目的：探讨吡格列酮抑制非糖尿病急性冠脉综合征（ACS）患者动脉粥样硬化炎症的作用及可能机制。方法：将非糖尿病ACS患者随机分成吡格列酮组（40例，每日服吡格列酮15mg）和常规治疗组（42例）；另选20例健康者作为对照。分别于用药前、用药30天后抽取静脉血，用免疫散射比浊法和酶联免疫吸附法分别测定血清高敏C反应蛋白（hsCRP）和可溶性血管细胞粘附分子1（sVCAM-1）的浓度，并计算胰岛素抵抗指数（HOMA—R）。

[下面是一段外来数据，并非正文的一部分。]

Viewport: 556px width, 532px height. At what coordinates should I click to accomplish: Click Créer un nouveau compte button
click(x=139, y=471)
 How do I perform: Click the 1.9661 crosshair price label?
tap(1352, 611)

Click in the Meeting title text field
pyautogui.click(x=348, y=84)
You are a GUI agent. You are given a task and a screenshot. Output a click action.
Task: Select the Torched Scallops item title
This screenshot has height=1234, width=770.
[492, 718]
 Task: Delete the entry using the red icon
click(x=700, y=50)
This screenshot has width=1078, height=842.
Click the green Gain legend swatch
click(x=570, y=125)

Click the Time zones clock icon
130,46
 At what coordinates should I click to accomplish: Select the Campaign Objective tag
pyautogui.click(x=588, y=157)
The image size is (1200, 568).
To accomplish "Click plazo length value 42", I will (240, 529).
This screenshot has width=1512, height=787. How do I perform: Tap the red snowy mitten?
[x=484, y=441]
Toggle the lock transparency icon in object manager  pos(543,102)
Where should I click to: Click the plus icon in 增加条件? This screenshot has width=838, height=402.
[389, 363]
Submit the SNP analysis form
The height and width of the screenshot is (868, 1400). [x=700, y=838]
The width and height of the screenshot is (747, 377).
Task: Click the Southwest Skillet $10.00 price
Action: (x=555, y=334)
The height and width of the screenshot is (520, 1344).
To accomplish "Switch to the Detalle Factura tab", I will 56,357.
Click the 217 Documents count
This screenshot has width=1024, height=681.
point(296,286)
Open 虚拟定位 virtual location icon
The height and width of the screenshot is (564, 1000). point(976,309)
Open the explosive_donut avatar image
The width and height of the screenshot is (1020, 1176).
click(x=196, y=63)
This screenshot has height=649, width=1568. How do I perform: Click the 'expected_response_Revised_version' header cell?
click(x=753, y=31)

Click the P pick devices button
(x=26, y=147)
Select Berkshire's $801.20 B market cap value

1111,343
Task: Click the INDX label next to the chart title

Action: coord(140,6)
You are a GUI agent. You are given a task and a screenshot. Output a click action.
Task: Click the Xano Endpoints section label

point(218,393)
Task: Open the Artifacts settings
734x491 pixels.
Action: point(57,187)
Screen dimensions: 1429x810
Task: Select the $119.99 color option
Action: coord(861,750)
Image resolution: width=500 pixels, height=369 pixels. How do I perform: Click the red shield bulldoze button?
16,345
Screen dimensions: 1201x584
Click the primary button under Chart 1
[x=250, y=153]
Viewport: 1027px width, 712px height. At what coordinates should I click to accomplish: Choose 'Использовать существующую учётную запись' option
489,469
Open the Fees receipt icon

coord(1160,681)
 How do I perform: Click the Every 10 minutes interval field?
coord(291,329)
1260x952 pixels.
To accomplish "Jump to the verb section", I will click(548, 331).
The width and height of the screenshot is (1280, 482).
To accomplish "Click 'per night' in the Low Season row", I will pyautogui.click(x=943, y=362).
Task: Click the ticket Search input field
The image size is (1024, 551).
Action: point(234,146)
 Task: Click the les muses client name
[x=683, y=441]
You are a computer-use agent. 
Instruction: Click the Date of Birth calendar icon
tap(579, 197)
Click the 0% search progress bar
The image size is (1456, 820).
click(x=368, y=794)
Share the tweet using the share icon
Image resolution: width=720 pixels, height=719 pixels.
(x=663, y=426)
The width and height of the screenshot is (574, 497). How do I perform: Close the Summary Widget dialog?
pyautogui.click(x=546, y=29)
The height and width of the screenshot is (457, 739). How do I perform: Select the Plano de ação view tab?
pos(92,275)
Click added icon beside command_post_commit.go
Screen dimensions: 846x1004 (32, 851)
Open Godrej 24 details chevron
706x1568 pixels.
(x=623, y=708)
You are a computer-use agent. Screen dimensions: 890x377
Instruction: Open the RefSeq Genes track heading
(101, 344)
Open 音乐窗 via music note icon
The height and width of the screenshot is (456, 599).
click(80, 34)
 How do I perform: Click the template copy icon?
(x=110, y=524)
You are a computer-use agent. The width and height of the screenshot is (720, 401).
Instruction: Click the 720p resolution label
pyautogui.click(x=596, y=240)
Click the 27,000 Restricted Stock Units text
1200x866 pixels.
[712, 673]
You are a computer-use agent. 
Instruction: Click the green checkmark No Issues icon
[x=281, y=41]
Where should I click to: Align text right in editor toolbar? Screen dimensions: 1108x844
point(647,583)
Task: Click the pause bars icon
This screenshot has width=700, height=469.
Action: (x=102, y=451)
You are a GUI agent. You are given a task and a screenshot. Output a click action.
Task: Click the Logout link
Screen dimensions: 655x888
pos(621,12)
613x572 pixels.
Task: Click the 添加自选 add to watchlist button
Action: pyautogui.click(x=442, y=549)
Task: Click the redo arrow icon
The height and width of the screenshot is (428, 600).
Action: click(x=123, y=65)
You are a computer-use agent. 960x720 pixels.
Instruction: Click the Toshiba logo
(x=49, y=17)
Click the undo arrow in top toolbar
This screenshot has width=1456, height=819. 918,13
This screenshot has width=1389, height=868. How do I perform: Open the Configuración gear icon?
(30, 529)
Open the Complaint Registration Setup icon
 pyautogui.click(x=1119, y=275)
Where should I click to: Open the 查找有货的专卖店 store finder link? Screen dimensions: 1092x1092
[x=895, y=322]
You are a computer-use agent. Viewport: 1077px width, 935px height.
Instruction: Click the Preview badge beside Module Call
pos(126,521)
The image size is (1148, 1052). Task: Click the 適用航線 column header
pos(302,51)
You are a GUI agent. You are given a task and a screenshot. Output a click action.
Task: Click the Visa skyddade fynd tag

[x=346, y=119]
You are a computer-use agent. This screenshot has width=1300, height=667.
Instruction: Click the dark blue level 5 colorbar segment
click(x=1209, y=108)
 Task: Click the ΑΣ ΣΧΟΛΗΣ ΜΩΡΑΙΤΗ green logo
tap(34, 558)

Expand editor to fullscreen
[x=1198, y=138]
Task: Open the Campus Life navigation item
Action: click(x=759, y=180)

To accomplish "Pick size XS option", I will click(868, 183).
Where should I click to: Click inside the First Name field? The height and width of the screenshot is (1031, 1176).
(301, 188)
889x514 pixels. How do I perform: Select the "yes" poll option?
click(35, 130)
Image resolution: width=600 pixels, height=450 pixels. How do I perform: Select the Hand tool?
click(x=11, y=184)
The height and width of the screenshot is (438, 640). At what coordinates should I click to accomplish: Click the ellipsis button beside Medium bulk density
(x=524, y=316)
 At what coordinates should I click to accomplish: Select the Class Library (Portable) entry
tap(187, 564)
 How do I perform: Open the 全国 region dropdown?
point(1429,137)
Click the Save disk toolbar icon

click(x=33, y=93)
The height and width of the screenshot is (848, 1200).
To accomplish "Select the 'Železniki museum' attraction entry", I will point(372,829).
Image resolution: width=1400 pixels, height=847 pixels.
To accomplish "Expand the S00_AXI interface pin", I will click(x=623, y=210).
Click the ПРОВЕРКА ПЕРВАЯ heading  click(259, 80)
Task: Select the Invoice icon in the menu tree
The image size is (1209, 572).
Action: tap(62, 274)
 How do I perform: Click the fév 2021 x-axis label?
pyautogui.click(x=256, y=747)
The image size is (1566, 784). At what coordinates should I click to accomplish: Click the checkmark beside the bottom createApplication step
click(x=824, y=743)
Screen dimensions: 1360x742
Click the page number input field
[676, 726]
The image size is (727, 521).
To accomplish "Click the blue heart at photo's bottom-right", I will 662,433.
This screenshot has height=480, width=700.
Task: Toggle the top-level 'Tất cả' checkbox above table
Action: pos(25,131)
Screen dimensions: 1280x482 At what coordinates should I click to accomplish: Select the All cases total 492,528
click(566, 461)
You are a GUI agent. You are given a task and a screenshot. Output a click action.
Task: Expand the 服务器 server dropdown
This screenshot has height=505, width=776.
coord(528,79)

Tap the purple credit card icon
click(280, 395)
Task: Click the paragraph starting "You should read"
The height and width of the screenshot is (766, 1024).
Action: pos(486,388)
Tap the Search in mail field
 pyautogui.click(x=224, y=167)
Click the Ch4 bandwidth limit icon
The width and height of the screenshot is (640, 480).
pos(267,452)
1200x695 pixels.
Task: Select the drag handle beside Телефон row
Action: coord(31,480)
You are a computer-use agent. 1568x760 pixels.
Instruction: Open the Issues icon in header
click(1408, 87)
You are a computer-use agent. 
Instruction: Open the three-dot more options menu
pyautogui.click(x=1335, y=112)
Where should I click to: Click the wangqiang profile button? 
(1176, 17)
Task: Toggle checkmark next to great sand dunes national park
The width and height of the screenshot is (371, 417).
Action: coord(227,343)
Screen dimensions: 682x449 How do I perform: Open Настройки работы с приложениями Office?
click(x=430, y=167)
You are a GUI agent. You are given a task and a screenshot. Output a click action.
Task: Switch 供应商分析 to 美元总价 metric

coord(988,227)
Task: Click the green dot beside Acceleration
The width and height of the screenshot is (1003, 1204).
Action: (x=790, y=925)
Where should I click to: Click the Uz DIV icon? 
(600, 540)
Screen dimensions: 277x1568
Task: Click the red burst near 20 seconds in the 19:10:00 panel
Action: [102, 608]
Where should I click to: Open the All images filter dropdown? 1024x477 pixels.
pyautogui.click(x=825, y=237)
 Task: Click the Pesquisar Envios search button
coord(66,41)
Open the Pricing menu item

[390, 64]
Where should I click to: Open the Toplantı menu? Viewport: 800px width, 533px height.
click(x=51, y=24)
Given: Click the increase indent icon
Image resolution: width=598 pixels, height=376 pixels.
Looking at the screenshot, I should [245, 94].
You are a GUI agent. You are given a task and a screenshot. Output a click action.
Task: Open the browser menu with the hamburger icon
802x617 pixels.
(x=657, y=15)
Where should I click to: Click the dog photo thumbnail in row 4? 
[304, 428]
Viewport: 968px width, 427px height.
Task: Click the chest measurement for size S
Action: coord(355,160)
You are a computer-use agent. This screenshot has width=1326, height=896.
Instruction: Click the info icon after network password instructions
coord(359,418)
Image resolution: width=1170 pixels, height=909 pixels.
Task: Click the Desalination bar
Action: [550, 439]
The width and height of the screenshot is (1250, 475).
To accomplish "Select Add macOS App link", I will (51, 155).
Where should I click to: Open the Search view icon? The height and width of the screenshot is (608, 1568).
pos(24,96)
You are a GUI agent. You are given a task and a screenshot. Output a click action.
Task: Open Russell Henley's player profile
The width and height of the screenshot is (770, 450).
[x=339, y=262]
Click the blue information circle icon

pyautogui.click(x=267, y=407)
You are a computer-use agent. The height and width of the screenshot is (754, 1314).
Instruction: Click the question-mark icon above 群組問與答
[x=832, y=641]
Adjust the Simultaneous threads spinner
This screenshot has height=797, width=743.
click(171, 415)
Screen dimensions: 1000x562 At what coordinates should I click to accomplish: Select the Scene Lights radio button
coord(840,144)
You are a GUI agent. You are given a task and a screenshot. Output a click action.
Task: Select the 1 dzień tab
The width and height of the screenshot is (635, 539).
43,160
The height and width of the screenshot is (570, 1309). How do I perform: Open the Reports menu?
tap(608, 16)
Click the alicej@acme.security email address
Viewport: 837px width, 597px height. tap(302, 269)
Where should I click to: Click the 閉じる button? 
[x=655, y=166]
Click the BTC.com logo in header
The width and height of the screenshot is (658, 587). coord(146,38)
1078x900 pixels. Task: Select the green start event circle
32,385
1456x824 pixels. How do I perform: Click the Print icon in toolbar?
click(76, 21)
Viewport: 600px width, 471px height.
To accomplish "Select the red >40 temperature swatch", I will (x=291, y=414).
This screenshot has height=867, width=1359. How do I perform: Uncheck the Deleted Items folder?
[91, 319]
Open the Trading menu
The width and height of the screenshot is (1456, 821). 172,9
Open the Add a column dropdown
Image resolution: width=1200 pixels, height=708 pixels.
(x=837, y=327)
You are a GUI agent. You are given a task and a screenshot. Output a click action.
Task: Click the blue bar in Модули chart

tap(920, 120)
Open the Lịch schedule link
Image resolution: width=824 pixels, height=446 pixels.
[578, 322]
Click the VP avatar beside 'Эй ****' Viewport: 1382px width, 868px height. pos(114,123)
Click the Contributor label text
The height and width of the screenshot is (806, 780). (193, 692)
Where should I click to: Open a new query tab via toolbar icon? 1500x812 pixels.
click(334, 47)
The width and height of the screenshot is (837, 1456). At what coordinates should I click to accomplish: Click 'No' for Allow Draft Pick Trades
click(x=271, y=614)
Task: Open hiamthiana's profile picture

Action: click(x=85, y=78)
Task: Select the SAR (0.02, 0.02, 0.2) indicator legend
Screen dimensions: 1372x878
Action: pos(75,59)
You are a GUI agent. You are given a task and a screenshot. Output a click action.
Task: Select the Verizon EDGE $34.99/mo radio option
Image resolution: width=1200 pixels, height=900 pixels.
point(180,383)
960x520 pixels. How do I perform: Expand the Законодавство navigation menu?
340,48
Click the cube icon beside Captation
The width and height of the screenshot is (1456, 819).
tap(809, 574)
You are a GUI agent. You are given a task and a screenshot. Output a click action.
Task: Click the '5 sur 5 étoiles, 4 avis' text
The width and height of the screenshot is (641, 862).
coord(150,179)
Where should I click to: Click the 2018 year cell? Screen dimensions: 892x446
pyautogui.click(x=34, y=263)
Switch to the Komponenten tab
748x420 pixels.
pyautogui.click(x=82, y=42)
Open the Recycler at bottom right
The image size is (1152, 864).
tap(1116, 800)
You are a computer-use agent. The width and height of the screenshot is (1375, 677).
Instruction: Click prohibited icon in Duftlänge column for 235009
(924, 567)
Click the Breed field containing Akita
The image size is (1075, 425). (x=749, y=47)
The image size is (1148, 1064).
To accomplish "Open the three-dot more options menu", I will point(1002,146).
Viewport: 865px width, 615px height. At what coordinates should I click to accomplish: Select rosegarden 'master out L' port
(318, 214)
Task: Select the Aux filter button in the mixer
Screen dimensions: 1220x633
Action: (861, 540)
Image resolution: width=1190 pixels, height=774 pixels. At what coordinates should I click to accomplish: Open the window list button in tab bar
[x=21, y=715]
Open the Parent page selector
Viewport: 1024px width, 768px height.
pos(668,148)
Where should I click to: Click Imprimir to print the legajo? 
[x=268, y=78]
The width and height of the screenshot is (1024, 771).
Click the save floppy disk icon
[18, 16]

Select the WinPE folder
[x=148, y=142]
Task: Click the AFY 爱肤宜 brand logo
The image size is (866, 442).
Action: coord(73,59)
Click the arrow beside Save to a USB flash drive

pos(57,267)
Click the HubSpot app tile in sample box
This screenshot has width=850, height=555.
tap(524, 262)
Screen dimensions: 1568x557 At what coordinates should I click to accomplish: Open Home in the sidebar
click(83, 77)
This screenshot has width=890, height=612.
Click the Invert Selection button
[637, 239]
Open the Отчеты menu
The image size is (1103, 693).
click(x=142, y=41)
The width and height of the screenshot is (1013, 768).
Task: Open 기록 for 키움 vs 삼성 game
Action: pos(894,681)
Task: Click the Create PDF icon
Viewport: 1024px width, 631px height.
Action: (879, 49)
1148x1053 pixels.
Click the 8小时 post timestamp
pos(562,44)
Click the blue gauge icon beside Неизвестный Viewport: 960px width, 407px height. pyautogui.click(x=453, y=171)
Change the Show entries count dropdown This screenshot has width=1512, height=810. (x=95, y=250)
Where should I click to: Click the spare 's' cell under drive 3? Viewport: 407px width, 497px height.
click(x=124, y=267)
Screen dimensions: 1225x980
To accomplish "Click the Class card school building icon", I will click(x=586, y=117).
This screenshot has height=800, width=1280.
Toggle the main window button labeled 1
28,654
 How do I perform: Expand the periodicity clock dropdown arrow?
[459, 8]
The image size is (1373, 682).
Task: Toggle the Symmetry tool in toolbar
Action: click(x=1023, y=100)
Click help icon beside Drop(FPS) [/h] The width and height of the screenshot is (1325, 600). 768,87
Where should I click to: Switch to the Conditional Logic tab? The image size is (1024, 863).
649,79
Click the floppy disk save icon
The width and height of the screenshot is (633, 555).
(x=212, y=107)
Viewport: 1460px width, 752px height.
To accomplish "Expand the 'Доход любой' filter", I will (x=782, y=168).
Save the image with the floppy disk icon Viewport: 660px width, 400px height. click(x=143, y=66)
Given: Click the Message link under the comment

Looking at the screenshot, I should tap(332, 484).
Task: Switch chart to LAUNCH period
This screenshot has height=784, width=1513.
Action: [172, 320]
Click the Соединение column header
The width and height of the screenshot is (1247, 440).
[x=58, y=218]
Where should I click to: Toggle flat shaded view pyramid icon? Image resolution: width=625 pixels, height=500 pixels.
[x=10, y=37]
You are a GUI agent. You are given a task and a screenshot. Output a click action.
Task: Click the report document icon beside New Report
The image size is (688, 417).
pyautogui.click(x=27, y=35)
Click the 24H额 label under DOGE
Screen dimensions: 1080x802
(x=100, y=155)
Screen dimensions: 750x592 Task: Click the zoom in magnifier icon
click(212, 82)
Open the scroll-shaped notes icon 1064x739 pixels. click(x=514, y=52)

结果：用药前ACS患者hsCRP和sVCAM-1水平均高于正常对照组（P〈0．01）。用药30天后，ACS患者hsCRP和sVCAM-1水平明显下降（P〈0．01）;吡格列酮组hsCRP和sVCAM—1较常规治疗组下降更明显（P〈0．01）；吡格列酮组HOMA—R明显下降（P〈0．01），且hsCRP和sVCAM-1的下降与HOMA—R下降成正相关（r=0．47和0．39，P均〈0．01），血糖浓度略有下降，但差异无统计学意义。结论：吡格列酮可显著降低非糖尿病急性冠脉综合征患者血清炎症因子水平，抑制动脉硬化炎症反府；降低胰岛素抵抗是其可能机制之一。